"""

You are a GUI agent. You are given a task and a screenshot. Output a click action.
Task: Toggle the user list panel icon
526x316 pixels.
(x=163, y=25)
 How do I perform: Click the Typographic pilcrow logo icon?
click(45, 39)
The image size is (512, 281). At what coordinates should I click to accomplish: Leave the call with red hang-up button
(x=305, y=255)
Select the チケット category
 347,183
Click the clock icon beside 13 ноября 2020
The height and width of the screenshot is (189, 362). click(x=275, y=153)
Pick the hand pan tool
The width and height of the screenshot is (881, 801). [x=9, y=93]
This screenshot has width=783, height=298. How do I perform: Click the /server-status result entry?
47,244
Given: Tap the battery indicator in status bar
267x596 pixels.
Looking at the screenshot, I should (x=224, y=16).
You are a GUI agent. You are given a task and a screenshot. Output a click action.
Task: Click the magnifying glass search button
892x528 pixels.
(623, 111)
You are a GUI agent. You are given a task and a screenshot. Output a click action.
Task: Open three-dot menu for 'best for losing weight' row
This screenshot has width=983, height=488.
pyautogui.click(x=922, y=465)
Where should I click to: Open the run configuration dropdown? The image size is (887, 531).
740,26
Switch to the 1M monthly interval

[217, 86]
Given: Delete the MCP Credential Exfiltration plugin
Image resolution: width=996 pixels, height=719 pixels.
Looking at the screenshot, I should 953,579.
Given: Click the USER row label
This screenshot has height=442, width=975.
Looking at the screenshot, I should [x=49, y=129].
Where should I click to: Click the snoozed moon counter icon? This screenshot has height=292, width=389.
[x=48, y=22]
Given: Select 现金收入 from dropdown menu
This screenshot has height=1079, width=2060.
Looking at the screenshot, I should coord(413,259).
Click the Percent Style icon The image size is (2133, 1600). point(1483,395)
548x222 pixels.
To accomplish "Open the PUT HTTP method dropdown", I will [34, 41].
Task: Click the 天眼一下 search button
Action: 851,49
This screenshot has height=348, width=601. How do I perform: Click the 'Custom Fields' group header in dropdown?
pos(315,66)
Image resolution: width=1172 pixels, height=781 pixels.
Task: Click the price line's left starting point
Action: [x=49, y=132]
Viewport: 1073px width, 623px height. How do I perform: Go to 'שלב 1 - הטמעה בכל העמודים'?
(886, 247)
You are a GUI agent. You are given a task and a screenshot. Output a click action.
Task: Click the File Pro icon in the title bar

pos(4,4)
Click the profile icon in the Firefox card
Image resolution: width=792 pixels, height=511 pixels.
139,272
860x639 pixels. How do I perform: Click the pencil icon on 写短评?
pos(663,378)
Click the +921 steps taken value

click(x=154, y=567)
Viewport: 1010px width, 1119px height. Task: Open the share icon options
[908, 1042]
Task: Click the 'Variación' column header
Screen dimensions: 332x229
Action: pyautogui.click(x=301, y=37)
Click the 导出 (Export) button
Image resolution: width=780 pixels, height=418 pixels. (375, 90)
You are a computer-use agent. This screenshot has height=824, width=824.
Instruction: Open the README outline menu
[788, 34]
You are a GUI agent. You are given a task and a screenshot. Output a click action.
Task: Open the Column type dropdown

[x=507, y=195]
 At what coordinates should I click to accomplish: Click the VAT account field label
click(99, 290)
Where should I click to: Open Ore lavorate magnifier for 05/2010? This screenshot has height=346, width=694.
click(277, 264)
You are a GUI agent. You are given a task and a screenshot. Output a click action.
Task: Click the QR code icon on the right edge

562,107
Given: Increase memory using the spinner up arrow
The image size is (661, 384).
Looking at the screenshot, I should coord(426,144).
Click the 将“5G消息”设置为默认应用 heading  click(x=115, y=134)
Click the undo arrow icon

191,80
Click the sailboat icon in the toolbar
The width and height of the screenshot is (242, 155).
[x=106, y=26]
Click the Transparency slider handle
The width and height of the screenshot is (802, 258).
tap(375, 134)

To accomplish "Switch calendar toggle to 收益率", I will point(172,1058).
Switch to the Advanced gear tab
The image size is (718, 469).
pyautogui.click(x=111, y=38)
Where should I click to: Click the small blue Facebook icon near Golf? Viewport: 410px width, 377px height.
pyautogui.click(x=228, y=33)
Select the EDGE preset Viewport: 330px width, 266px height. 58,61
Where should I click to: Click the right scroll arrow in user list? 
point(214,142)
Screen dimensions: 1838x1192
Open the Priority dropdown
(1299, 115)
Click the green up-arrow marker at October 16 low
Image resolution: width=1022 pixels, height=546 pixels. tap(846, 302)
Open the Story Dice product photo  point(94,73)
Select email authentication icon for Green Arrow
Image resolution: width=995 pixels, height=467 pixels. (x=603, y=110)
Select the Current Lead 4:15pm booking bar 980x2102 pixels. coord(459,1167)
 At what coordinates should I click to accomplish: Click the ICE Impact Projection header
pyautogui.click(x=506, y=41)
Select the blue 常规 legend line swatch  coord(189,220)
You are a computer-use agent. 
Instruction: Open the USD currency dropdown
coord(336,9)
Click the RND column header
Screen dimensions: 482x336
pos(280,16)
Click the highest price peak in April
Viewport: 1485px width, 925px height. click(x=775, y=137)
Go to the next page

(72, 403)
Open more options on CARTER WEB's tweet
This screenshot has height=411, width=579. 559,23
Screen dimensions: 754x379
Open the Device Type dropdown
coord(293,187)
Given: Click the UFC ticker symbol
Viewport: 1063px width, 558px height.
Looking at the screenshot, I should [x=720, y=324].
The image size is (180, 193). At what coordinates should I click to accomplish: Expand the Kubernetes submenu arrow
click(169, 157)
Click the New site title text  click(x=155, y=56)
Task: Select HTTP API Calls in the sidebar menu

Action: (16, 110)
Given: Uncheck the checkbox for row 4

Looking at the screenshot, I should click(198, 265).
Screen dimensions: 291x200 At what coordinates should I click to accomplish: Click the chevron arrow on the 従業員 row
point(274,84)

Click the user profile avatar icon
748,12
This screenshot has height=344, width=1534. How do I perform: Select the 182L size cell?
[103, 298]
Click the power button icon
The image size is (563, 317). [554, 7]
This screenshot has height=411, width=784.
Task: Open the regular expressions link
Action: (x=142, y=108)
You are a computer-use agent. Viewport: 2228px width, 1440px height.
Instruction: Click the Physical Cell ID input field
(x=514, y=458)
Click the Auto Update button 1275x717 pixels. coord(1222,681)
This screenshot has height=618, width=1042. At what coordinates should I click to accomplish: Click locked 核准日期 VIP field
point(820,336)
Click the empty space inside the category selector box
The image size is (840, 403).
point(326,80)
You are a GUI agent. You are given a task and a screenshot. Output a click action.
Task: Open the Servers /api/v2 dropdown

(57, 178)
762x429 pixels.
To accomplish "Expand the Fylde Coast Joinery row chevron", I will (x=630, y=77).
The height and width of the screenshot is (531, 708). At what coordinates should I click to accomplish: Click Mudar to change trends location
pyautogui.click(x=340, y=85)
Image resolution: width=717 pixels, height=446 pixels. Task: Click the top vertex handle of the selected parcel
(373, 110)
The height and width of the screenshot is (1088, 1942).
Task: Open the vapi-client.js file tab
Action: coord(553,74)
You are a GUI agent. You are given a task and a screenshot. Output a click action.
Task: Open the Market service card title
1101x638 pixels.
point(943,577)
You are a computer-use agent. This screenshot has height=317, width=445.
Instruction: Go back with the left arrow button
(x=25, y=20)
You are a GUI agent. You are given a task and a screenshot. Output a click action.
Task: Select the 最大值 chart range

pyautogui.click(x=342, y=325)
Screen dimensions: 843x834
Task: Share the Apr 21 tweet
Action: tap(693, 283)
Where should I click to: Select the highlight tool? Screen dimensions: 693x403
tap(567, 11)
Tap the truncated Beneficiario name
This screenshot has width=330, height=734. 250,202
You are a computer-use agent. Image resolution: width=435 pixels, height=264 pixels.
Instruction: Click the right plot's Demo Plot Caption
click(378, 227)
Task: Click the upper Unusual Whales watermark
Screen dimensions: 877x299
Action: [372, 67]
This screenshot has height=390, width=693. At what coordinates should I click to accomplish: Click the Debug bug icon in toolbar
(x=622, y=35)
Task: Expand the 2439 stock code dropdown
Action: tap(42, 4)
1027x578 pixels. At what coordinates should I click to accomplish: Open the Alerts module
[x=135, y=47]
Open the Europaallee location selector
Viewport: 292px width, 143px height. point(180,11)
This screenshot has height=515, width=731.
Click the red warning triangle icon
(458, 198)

"""

Stated problem.
Edit the lines starting at the one that contains "Select the EDGE" and ending at the one that contains "Looking at the screenshot, I should [x=720, y=324].", swapping "dropdown" for "drop-down list" and leaving everything else unchanged. Give only those lines.

The response.
Select the EDGE preset Viewport: 330px width, 266px height. 58,61
Where should I click to: Click the right scroll arrow in user list? 
point(214,142)
Screen dimensions: 1838x1192
Open the Priority drop-down list
(1299, 115)
Click the green up-arrow marker at October 16 low
Image resolution: width=1022 pixels, height=546 pixels. tap(846, 302)
Open the Story Dice product photo  point(94,73)
Select email authentication icon for Green Arrow
Image resolution: width=995 pixels, height=467 pixels. (x=603, y=110)
Select the Current Lead 4:15pm booking bar 980x2102 pixels. coord(459,1167)
 At what coordinates should I click to accomplish: Click the ICE Impact Projection header
pyautogui.click(x=506, y=41)
Select the blue 常规 legend line swatch  coord(189,220)
You are a computer-use agent. 
Instruction: Open the USD currency drop-down list
coord(336,9)
Click the RND column header
Screen dimensions: 482x336
pos(280,16)
Click the highest price peak in April
Viewport: 1485px width, 925px height. click(x=775, y=137)
Go to the next page

(72, 403)
Open more options on CARTER WEB's tweet
This screenshot has height=411, width=579. 559,23
Screen dimensions: 754x379
Open the Device Type drop-down list
coord(293,187)
Given: Click the UFC ticker symbol
Viewport: 1063px width, 558px height.
Looking at the screenshot, I should [x=720, y=324].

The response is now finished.